Eva Mendes przywraca nudę

Eva Mendes próbuje nowego kreatywnego ćwiczenia, o którym wcześniej nie słyszałem. To nie poranne strony lub transcendentalna medytacja, i to jest coś, co możesz dziś poćwiczyć: ona ogarnia nudę. Minimalne klikanie, minimalne przewijanie, minimalne zużycie pasywne. Po roku podróży i aktywności w go-go-go, zaczyna żyć gęstą, powolną letnią nudą minionych lat szkolnych — ale aby usłyszeć, jak mówi sama Mendes, koncepcja nabiera seksownej, kuszącej krawędzi, a nie czegoś, co graniczy z... cóż, też nudy. "Przywracam nudę!" żartuje przez ścianę idealnie uformowanych fal, które opadają na jedno oko, rozświetlone kremową blondynką kawałek pieniędzy. „Naprawdę czuję się tak, jak gdy jesteśmy znudzeni — a nie stymulowani przez telefon, iPada, komputer czy telewizor — wtedy pojawiają się pomysły. Czasami jest to zabawne, czasami niebezpieczne, a czasami pouczające. Naprawdę chcę, żeby to było lato nudy”.

Jest jednak tylko jeden problem – czy cokolwiek, Eva Mendes? zawsze uważa się za nudne? Ciepły, dynamiczny i wyraźnie inteligentny jak diabli, każdy temat (bakterie, COVID) po prostu brzmi lepiej, ciekawiej, gdy ma głos. Nawet wracając z prawie dziesięcioletniej przerwy aktorskiej, wszechstronnie utalentowana Mendes nie bez powodu pozostaje jedną z najbardziej lubianych gwiazd w branży, a jej dobroduszna wędrówka tylko dodaje jej uroku. Obecnie jej napięty harmonogram pracy (w tym niektóre jeszcze nieujawnione projekty) również nie pozostawia miejsca na nudę, chociaż sama różnorodność jej działalności zapewniłaby to.

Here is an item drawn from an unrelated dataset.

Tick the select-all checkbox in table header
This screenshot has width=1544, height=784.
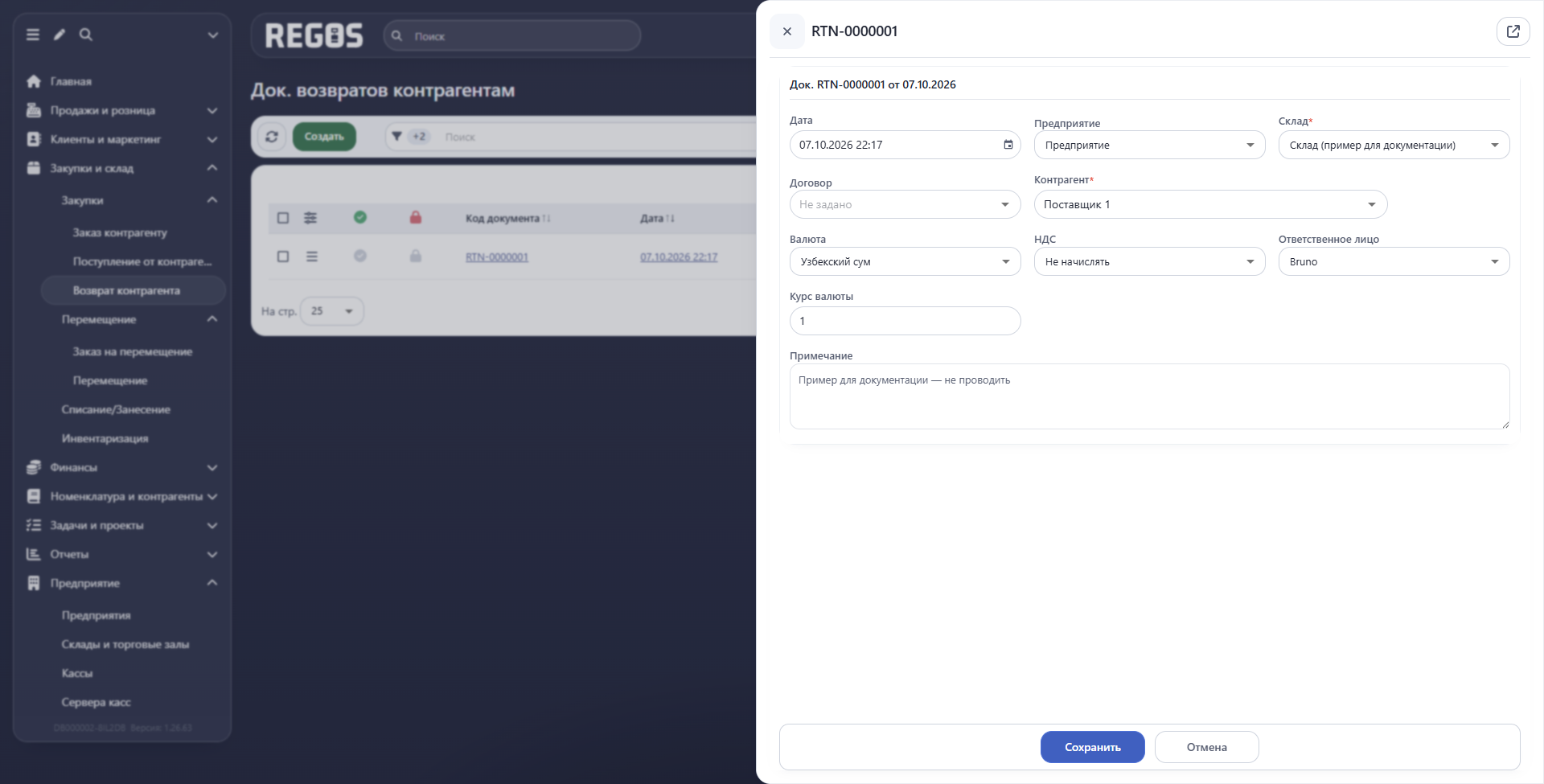click(x=283, y=218)
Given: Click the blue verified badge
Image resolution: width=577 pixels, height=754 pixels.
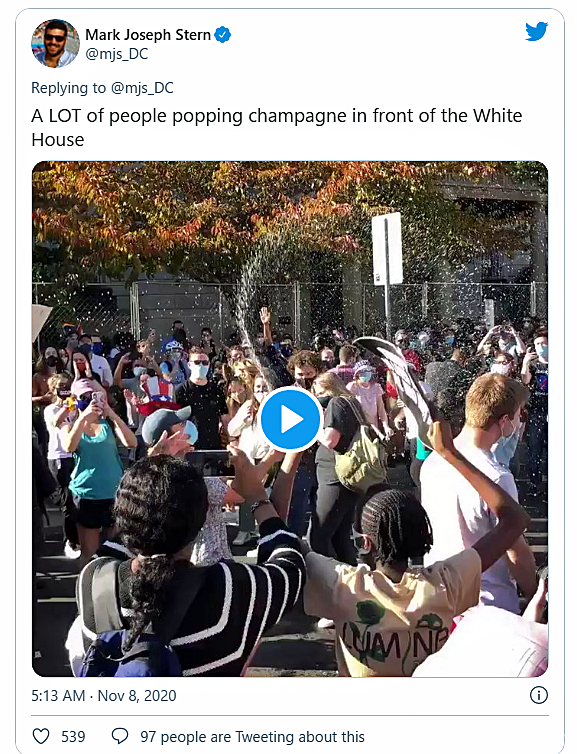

W naszym wspólnym czasie Mendes mówiła ze swobodną szczerością o wszystkim, począwszy od swoich doskonałych zabiegów pielęgnacyjnych, ikony, które ją inspirują i dlaczego może zrobić więcej w parze sześciocalowych czółenek niż większość z butami tenisowymi.

Jesteśmy już mniej więcej w połowie, ale jak tam twoje lato?

„Właśnie wszyscy wróciliśmy z Londynu. Mój człowiek [Ryan Gosling] tam kręcił, więc rodzina pojechała – myślę, że minęło ponad cztery miesiące. Właśnie wróciliśmy jakieś półtora tygodnia temu i jestem więc szczęśliwy. Po prostu cieszę się, że wróciłem w tym letnim klimacie. Było tam pięknie, ale wiesz, deszcz. To naprawdę romantyczne na weekend, a potem mówię: „Ok, potrzebuję słońca!” Mając teraz sześcio- i siedmiolatka, staram się nie blokować zbyt wielu zajęć w ciągu dnia. Kiedy byliśmy w Londynie, przeszliśmy od musicalu do musicalu, korzystając z powrotu do teatru, my chodziliśmy do wszelkiego rodzaju muzeów, poszliśmy do zamku Windsor – miałem dla nich mnóstwo wycieczek terenowych, które zrobił. A teraz czuję, że czas przywrócić nudę. Przywracam nudę, szczególnie dzieciom, ale także sobie."

Eva mendes

Eva mendes

Mówiąc o nudzie – wiem, że (jak wszyscy) wpadłeś w kilka króliczych dziur na Instagramie i TikToku podczas pandemii. Jakie są Twoje obsesje na temat internetu w dzisiejszych czasach?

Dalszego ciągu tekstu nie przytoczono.